Furthermore these passwords are stored in clear text in the ElkAccts.mdb file- They can easily be viewed with notepad. Let's say you're using multi-operator access with 'Apprentice' granted limited access. The 'Apprentice' user still has physical access to the mdb file so they can still view these customer passwords.

I clearly understand that the database and computer it is hosted on should be kept in a limited access environment and that this mitigates the risk; I'm just trying to think of this from a security first perspective.

 

[AutomatedOutlet]

Response from the ELKRP Guru:

You are the Elk guru!

Note: You can turn on access rights for different users to limit what they can see in ELKRP using the Setup Tab.

Yeah, easy to defeat though. All you need to do is to reinstall RP or access it from a different machine.

In our office, different people have different levels of access to areas or the building based on time, etc. We are fortunate that we have some great people here but I still don't like the idea of running naked.

 

[Steve]

...but I still don't like the idea of running naked.

Yea, that would be scary - especially to your neighbors!

 

[AO-Brandon]

I still don't like the idea of running naked.

 

[123]

I recall watching a documentary about electronic voting systems. One system tabulated all of its results in an unencrypted MDB file and the vendor claimed the data was secure. As mentioned by Mitch, an MDB file can be opened with a text editor and its contents, though slightly garbled, can be read. The voting results were easily modifed without a trace of the alteration. One more 'bug report' for the vendor and another black-eye for electronic voting systems.

The contents of the ELKRP MDB file should be encrypted ... if not, replacing passwords with asterisks is irrelevant.

 

[fcwilt]

Without the passwords being obscured the security installer now has clear text access to a user's ISP and DynDNS passwords in their database; this is something a security installer should not and does not need access to.

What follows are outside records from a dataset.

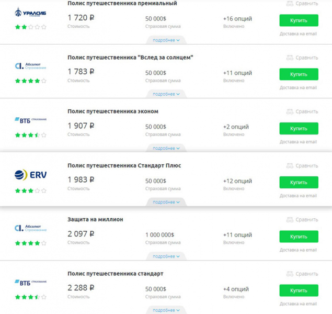Viewport: 332px width, 314px height.
Task: Click Uralsib insurance company logo
Action: pos(30,12)
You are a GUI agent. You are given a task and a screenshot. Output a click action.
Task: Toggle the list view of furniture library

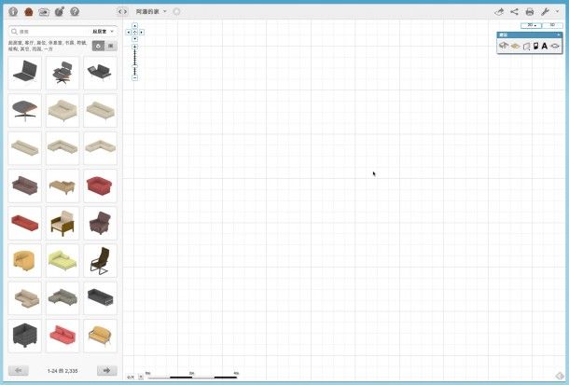click(111, 45)
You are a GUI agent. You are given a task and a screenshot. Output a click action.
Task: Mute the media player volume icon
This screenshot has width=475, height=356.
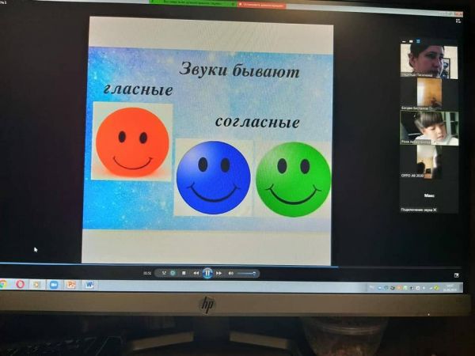tap(230, 273)
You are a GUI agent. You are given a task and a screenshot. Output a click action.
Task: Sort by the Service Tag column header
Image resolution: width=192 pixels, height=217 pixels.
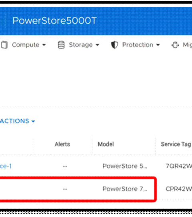coord(176,144)
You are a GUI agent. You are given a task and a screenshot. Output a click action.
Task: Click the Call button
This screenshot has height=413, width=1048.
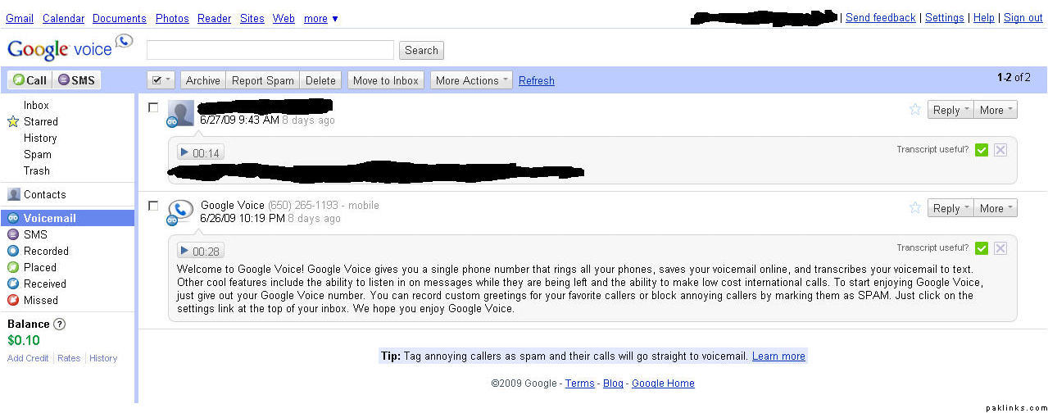tap(30, 80)
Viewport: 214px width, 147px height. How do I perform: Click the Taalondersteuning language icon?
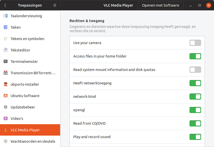[x=6, y=16]

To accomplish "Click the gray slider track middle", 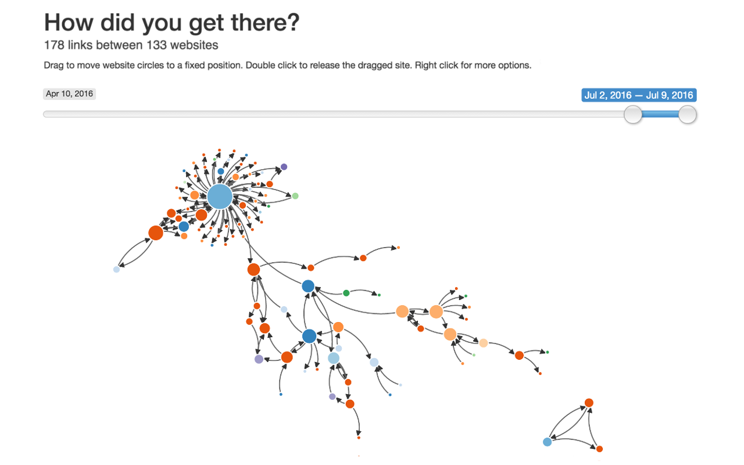I will 338,114.
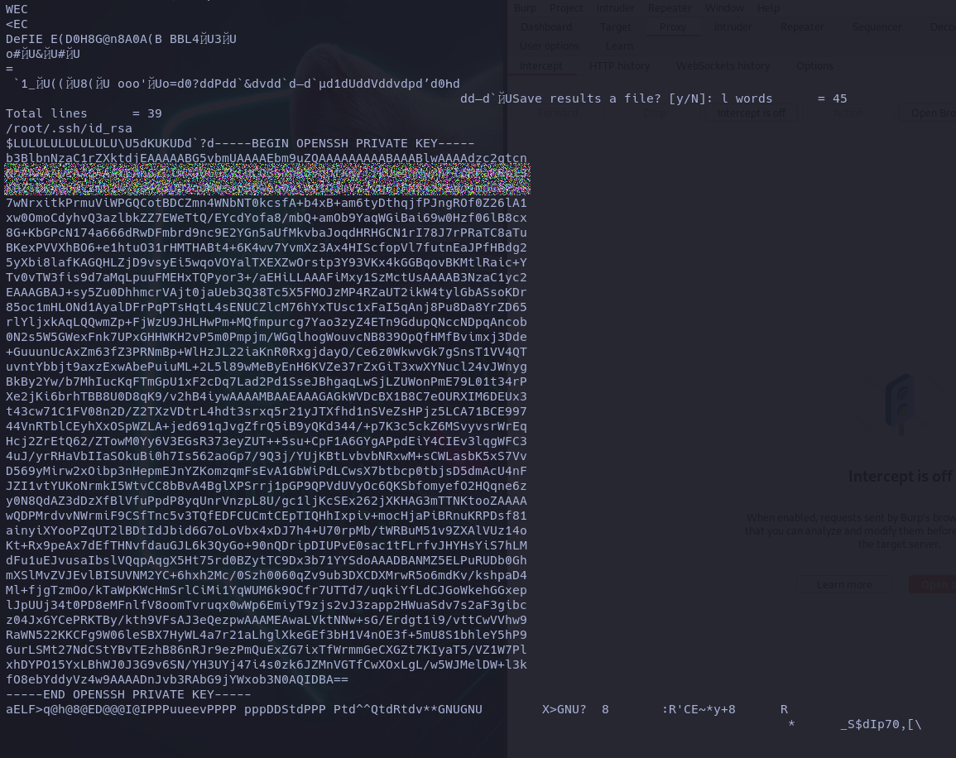
Task: Go to the Sequencer tab
Action: coord(877,27)
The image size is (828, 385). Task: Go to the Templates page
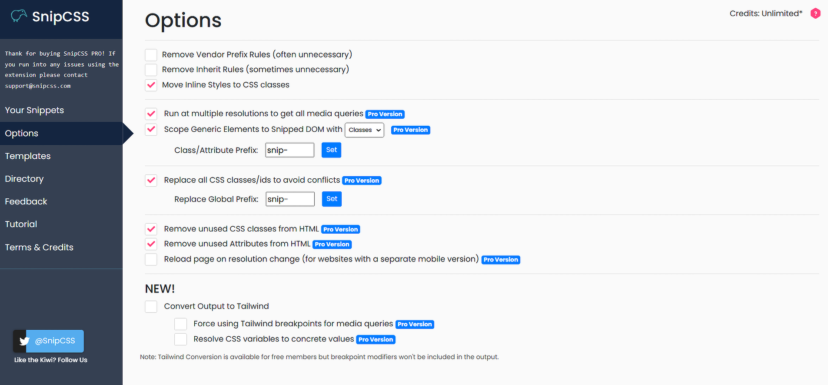[28, 156]
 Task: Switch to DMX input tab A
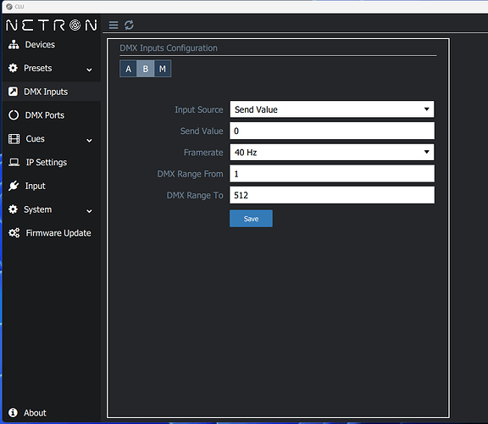click(128, 69)
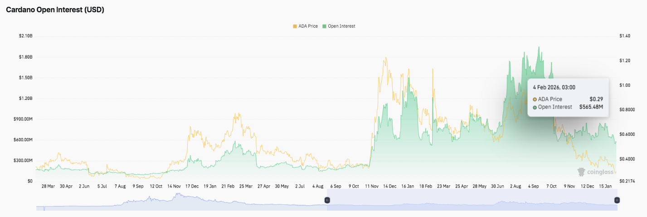
Task: Click the right range slider handle
Action: tap(617, 200)
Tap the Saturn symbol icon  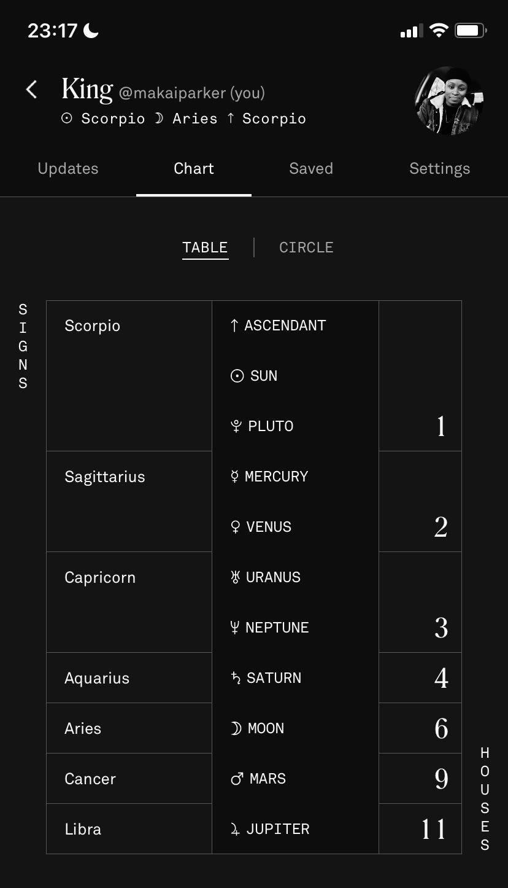point(236,678)
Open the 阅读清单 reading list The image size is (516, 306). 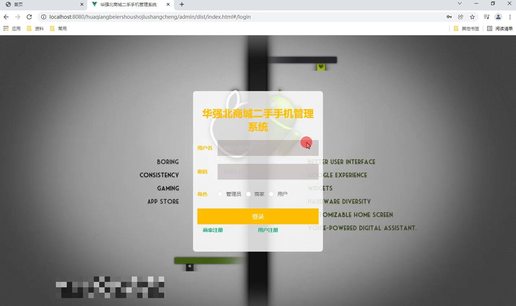pos(500,28)
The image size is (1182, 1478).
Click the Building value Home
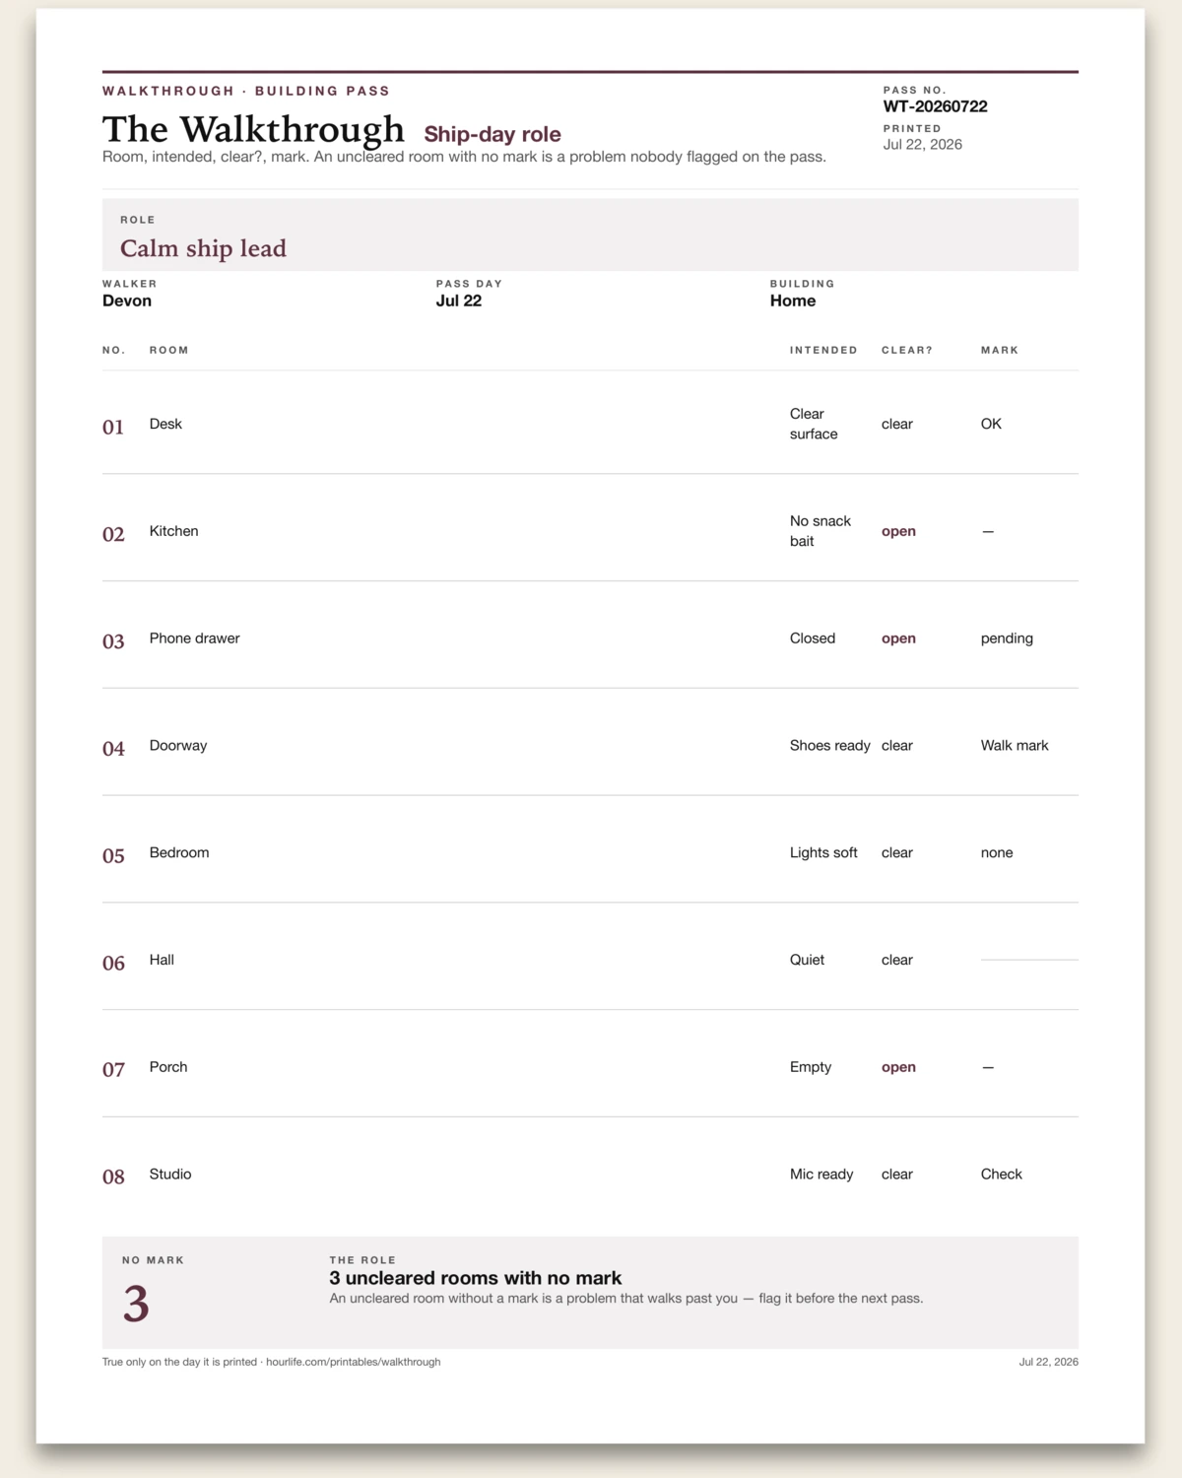793,301
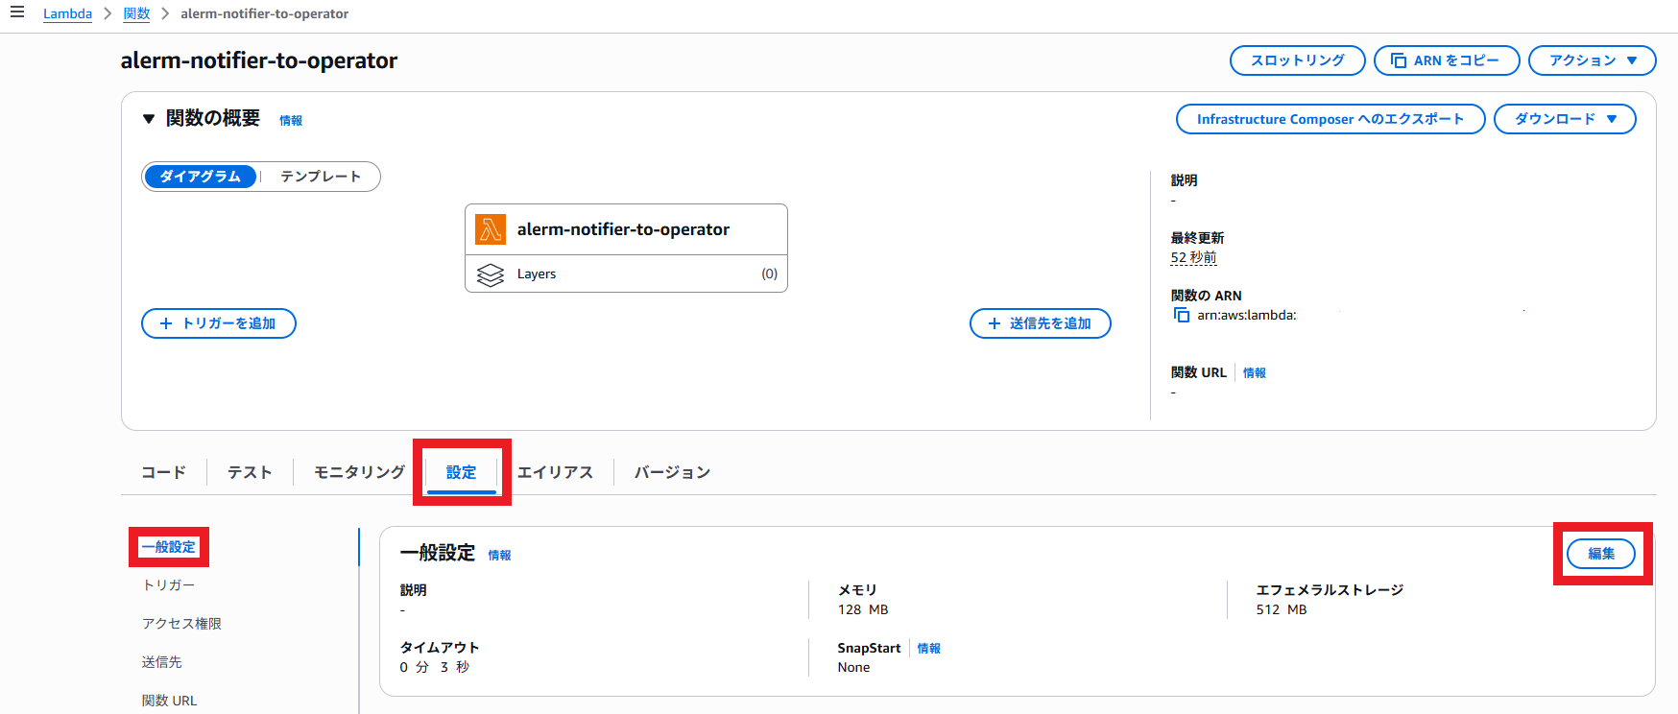Click the スロットリング button
The height and width of the screenshot is (714, 1678).
(1297, 60)
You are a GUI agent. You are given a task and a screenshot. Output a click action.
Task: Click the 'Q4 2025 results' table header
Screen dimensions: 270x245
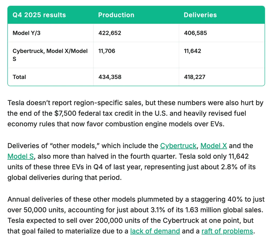pyautogui.click(x=39, y=15)
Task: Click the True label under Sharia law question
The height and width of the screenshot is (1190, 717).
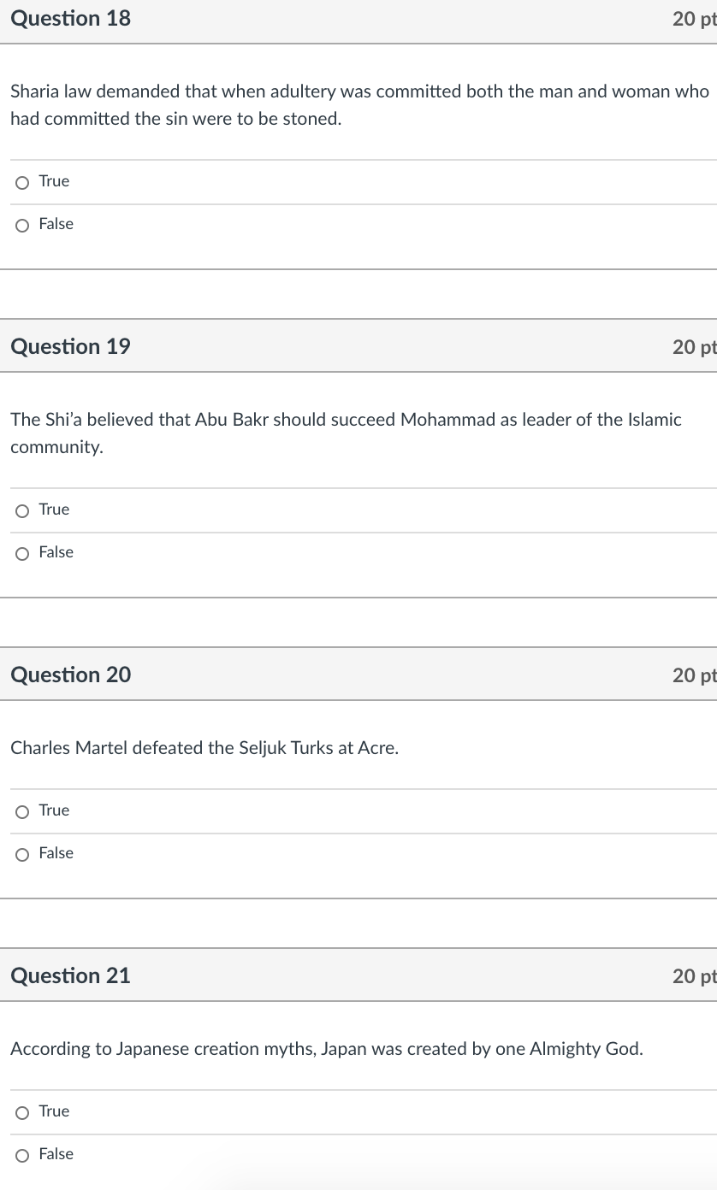Action: (54, 181)
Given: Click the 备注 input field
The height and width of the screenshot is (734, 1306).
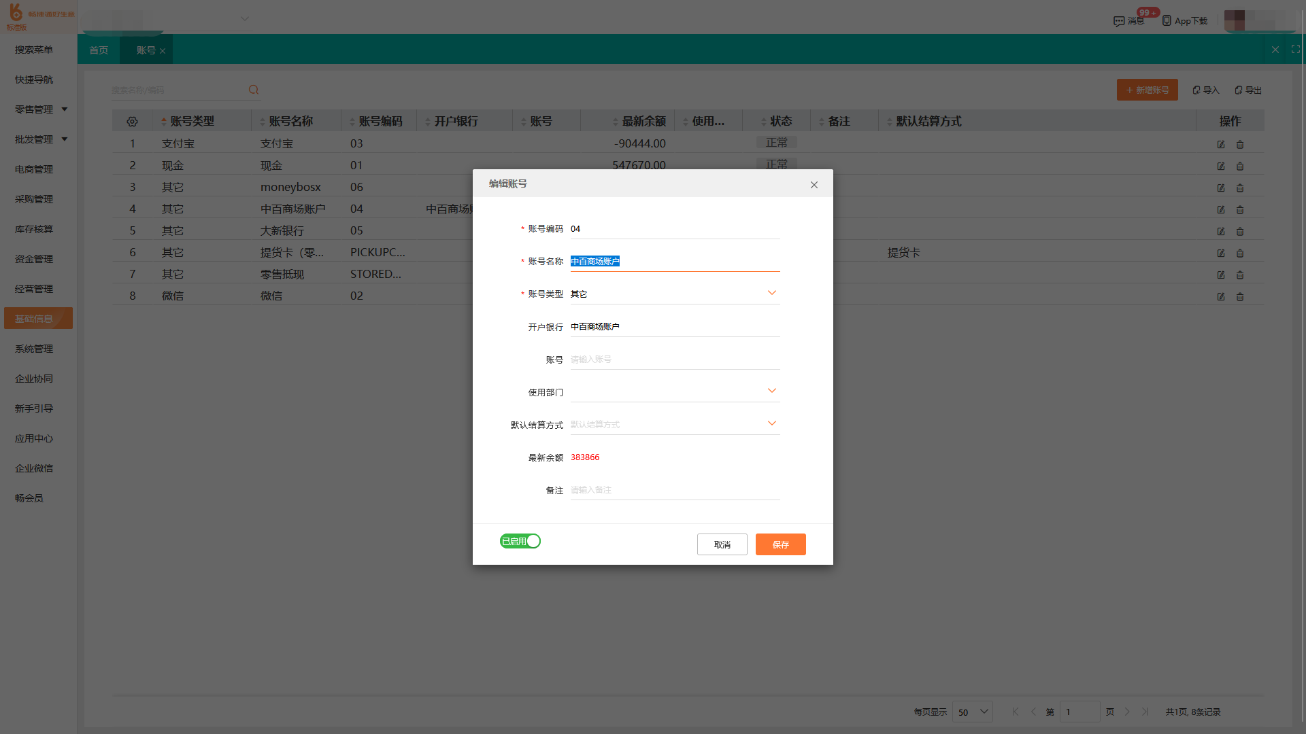Looking at the screenshot, I should click(673, 489).
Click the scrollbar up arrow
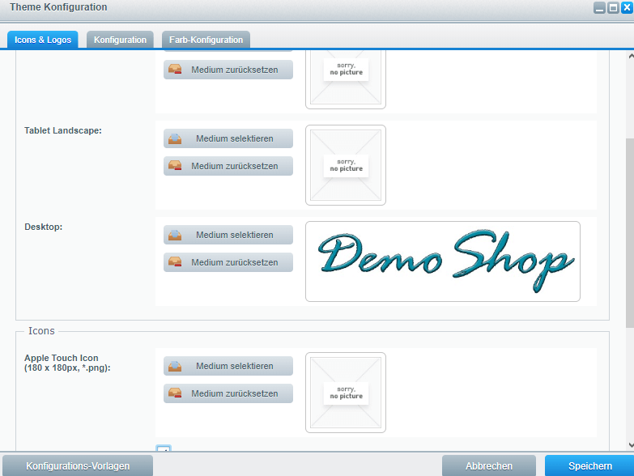Image resolution: width=634 pixels, height=476 pixels. [x=630, y=57]
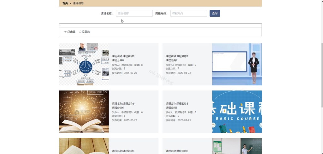
Task: Click the eye icon for 点击量
Action: (66, 32)
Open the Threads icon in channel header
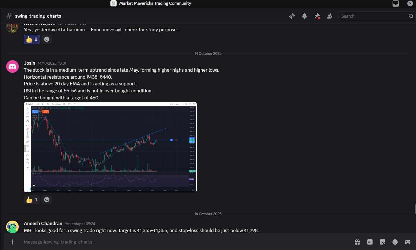416x250 pixels. coord(292,16)
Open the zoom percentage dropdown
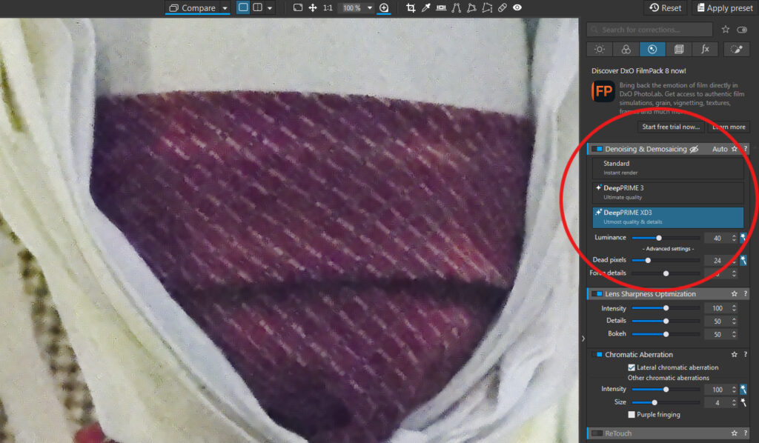Viewport: 759px width, 443px height. tap(370, 8)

Well you do have a point regarding passwords for external services however allowing someone to install your security system entails a good deal of trust in the first place.

I would imagine the installer is going to use his own laptop during installation. He could easily have a key-logger program running. So even if he allows the customer to type in certain items the installer will have access to them.

In any case masking the password is not going to provide any real security. Masking's primary function is to prevent bystanders from seeing your password and even then they can try to watch the keyboard.

Much of what passes for security (at least in this country) is mostly "feel-good" stuff. Liking asking for the numbers on the back of the credit card. If someone has taken your card what good is that going to do?